AIM OF THE EXERCISE
Filter the records below, copying every line that contains the word "logo". Case counts.

[Excerpt from a dataset]

....

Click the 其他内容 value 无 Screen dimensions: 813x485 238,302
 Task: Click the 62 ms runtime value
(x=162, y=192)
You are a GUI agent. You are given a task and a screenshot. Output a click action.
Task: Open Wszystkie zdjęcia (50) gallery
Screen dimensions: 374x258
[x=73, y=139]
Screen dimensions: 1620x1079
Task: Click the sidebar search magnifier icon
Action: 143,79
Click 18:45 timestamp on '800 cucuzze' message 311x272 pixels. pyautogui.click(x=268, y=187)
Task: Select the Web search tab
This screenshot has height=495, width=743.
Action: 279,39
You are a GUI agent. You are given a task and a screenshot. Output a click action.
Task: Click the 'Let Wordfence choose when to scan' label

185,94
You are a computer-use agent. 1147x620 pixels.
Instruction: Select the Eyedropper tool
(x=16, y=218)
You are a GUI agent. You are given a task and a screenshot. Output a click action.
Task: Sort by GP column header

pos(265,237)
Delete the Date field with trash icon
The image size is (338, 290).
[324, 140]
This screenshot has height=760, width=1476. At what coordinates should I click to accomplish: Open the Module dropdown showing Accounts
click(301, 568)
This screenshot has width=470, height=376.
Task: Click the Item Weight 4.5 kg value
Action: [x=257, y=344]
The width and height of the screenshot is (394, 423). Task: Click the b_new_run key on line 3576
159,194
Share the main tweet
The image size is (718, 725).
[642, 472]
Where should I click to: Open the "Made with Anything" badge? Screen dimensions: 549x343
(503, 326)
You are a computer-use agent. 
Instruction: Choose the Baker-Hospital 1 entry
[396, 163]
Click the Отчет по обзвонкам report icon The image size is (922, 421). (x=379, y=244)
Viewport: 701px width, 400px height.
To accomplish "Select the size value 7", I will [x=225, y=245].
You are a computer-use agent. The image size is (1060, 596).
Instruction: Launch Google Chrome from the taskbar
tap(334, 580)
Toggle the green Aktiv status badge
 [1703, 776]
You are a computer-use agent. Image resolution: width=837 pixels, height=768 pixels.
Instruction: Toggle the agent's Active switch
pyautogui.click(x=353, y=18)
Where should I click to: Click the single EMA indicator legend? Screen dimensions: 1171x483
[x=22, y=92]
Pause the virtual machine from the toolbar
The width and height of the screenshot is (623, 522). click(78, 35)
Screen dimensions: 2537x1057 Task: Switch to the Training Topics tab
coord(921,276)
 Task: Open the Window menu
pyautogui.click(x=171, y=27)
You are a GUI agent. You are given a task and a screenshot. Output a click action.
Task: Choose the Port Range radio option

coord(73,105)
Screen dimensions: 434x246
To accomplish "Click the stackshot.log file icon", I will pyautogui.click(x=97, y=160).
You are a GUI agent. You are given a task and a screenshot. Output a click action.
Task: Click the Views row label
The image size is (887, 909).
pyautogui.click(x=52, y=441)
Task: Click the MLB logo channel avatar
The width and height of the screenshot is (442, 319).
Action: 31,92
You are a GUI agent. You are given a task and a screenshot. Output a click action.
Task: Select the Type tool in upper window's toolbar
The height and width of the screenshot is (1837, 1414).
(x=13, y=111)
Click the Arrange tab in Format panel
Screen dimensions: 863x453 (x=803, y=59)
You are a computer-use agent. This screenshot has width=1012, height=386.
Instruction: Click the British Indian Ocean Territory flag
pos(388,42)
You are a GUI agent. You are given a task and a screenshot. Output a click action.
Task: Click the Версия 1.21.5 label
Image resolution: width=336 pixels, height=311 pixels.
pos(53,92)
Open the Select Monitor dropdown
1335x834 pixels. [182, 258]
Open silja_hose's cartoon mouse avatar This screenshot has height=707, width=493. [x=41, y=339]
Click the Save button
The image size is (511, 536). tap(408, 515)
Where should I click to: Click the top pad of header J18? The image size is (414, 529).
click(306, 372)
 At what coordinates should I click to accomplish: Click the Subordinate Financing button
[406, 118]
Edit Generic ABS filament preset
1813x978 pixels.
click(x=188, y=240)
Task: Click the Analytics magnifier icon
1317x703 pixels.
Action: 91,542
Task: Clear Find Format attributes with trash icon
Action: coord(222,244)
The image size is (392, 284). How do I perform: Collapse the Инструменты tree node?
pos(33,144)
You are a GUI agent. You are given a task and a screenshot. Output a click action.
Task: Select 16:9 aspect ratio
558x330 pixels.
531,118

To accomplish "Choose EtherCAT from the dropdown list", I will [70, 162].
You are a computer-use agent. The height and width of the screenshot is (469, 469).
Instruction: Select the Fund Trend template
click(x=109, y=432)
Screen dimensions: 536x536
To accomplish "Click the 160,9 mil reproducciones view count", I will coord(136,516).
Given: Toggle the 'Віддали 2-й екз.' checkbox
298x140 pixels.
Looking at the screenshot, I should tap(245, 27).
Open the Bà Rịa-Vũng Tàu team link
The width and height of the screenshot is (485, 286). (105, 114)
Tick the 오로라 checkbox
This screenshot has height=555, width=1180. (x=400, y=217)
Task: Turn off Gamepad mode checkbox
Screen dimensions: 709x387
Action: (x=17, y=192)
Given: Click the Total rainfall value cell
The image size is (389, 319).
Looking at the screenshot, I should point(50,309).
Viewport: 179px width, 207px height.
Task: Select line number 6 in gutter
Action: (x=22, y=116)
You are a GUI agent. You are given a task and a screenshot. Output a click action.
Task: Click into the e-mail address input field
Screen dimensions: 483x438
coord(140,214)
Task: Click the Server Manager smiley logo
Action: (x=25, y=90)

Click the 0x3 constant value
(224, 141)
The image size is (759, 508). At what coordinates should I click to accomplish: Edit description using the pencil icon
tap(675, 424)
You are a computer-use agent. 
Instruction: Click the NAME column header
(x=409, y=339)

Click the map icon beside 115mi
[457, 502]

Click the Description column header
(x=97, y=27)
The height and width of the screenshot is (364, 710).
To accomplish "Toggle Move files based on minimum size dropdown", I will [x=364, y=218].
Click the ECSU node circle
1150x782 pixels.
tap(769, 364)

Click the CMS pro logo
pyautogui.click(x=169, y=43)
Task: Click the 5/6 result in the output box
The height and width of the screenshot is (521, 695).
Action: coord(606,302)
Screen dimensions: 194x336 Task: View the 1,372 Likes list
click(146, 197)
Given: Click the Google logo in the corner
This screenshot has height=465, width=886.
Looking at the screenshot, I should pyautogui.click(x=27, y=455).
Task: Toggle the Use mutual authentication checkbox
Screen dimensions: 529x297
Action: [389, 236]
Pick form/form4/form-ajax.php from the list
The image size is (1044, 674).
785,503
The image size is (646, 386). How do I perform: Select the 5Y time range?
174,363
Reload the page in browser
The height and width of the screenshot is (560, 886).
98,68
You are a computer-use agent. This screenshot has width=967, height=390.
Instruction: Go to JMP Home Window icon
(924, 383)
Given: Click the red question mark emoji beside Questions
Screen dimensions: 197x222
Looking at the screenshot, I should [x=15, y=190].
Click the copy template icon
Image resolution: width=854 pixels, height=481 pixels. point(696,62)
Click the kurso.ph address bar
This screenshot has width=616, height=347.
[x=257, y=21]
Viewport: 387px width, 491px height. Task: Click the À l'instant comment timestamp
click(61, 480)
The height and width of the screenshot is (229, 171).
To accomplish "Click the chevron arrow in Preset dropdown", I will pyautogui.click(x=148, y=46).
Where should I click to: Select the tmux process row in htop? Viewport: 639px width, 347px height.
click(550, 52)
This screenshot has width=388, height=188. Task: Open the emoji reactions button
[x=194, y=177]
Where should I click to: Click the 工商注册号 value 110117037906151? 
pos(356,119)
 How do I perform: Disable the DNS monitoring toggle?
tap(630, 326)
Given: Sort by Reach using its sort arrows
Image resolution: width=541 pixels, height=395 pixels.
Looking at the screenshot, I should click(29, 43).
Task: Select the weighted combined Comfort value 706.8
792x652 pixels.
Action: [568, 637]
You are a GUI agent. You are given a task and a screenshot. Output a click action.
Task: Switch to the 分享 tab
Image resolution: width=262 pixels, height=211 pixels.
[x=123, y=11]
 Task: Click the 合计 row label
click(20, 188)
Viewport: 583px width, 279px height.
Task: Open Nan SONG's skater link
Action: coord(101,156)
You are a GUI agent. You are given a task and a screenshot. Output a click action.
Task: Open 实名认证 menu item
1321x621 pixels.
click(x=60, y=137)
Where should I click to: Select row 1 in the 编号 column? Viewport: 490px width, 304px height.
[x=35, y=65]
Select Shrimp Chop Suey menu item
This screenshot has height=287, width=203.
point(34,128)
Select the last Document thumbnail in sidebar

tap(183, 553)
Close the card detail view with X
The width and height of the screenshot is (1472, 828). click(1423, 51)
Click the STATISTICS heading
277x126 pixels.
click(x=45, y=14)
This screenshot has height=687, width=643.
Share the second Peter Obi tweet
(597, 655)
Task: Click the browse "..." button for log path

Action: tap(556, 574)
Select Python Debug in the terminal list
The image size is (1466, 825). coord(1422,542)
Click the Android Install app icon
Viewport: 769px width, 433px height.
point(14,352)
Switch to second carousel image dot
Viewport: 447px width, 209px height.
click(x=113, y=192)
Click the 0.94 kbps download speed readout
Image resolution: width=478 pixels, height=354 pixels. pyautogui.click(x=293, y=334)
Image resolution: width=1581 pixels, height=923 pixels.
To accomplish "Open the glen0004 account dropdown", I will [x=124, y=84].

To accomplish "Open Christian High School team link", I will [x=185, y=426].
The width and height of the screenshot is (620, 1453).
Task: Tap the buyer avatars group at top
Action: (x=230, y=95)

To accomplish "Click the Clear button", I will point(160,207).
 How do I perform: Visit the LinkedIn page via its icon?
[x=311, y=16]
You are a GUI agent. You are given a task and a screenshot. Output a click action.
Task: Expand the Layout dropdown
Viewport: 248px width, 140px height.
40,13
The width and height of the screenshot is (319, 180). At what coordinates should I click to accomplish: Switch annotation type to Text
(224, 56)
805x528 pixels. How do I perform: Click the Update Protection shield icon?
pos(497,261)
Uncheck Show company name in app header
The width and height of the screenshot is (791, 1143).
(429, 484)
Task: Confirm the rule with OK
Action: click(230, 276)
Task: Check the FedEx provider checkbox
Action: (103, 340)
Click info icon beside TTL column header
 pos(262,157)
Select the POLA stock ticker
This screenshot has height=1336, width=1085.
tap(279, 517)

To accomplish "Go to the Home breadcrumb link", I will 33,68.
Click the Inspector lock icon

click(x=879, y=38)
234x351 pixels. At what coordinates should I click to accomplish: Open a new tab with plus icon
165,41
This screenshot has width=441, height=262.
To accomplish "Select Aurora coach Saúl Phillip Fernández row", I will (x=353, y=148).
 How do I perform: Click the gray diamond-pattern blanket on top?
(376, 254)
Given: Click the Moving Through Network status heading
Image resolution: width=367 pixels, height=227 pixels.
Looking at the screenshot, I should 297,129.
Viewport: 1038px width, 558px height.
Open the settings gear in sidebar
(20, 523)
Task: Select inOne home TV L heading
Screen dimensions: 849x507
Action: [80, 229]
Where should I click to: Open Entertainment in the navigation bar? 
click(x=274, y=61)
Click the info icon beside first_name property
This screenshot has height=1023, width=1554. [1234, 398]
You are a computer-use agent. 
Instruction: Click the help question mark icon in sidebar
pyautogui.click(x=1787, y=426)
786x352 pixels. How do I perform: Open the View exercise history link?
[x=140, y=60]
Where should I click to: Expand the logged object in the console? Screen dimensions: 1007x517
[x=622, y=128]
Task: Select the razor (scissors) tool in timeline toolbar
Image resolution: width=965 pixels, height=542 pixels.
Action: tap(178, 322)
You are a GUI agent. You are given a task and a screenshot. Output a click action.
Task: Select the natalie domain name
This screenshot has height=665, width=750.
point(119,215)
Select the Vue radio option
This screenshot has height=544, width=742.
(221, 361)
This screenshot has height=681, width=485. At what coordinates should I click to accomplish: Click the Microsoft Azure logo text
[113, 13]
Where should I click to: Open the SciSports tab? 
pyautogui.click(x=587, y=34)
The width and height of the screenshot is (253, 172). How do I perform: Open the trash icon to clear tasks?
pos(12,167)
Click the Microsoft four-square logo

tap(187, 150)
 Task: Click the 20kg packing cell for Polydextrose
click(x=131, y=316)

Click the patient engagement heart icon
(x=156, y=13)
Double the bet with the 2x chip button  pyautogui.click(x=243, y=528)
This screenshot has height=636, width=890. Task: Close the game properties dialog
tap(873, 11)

....

RESULT OF THIS TASK
Task: Click the MLB logo channel avatar
Task: Click the Server Manager smiley logo
Click the CMS pro logo
Given: Click the Google logo in the corner
This screenshot has height=681, width=485. At what coordinates should I click to accomplish: Click the Microsoft Azure logo text
Click the Microsoft four-square logo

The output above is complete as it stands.